— Begin THE INPUT —

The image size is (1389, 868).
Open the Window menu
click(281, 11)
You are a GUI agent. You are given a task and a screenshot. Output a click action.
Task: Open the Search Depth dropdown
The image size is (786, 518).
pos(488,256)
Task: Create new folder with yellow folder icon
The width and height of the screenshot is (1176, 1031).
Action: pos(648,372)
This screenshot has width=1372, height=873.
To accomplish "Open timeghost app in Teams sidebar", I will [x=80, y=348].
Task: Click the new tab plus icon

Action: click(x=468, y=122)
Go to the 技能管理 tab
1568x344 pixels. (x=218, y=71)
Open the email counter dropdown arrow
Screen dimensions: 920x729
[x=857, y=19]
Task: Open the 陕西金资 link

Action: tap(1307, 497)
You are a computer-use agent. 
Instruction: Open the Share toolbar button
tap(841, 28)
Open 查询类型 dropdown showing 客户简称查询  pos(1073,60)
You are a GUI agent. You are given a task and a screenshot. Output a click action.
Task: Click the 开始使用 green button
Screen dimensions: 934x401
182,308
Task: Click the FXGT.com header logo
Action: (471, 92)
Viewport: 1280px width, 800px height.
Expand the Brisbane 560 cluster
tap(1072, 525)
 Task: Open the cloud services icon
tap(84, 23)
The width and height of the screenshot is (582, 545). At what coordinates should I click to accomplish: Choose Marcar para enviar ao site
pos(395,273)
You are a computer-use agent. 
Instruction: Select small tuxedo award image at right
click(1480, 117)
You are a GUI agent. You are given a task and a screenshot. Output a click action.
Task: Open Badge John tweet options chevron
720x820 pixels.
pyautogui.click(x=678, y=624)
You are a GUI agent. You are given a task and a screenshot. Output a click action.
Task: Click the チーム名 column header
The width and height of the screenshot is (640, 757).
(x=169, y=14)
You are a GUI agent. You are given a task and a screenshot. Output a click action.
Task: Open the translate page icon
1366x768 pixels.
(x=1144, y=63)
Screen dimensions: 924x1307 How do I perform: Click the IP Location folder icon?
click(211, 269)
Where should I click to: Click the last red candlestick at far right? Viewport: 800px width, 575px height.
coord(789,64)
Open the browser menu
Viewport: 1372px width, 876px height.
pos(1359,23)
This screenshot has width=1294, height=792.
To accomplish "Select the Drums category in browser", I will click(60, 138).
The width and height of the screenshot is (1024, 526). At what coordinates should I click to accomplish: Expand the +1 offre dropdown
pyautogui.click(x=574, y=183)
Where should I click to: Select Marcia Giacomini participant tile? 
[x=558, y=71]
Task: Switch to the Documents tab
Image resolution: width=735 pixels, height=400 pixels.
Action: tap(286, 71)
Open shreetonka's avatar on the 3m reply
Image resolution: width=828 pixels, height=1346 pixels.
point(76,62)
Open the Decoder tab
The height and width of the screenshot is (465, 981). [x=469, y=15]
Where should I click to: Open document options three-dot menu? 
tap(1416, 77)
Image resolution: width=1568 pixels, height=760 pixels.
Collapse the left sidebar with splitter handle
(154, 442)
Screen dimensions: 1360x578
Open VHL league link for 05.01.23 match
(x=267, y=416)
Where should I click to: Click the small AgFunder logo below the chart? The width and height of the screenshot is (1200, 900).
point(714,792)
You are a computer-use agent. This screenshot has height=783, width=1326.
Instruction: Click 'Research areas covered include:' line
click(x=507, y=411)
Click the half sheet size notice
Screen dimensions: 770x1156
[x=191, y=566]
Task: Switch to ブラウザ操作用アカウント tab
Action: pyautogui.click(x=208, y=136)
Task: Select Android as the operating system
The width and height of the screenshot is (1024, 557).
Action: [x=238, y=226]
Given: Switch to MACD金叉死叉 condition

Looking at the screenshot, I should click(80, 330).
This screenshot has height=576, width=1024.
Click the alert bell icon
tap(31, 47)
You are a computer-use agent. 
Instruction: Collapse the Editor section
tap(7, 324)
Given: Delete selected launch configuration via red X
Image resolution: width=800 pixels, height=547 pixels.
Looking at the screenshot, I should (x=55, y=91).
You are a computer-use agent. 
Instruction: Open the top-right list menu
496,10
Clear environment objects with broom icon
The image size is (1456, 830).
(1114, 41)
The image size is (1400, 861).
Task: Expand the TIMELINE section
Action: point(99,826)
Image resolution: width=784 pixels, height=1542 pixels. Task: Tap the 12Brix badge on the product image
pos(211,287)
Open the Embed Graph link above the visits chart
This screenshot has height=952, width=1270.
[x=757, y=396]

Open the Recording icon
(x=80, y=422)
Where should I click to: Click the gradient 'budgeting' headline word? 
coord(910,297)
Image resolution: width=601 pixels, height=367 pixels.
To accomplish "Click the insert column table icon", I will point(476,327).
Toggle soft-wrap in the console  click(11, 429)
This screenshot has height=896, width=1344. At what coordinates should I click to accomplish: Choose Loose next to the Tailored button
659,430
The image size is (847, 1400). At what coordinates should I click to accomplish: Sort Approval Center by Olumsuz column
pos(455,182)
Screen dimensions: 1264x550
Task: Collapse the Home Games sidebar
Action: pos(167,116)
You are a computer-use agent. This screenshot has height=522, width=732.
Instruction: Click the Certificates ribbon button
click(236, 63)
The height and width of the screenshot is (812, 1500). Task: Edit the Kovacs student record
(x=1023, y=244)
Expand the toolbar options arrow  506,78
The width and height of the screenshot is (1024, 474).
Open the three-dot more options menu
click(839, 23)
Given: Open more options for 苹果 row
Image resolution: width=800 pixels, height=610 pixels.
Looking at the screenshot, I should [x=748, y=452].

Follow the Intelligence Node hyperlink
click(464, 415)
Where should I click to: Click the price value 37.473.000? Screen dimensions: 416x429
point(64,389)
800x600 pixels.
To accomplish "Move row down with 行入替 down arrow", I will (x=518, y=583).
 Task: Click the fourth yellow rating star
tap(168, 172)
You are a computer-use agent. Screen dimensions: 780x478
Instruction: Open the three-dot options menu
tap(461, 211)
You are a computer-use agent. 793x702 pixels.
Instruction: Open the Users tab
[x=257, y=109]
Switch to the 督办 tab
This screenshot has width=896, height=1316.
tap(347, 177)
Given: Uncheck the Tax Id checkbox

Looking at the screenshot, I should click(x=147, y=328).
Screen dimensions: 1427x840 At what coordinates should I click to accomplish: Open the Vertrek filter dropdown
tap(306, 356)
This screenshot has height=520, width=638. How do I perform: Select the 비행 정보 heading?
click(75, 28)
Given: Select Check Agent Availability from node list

— End THE INPUT —

EXERCISE.
Copy out the lines of the records word for word, starting with the line that contains "has height=783, width=1326." and going on through the line that contains "Looking at the screenshot, I should click(80, 330).".

IN RESPONSE.
You are a computer-use agent. This screenshot has height=783, width=1326.
Instruction: Click 'Research areas covered include:' line
click(x=507, y=411)
Click the half sheet size notice
Screen dimensions: 770x1156
[x=191, y=566]
Task: Switch to ブラウザ操作用アカウント tab
Action: pyautogui.click(x=208, y=136)
Task: Select Android as the operating system
The width and height of the screenshot is (1024, 557).
Action: [x=238, y=226]
Given: Switch to MACD金叉死叉 condition

Looking at the screenshot, I should click(80, 330).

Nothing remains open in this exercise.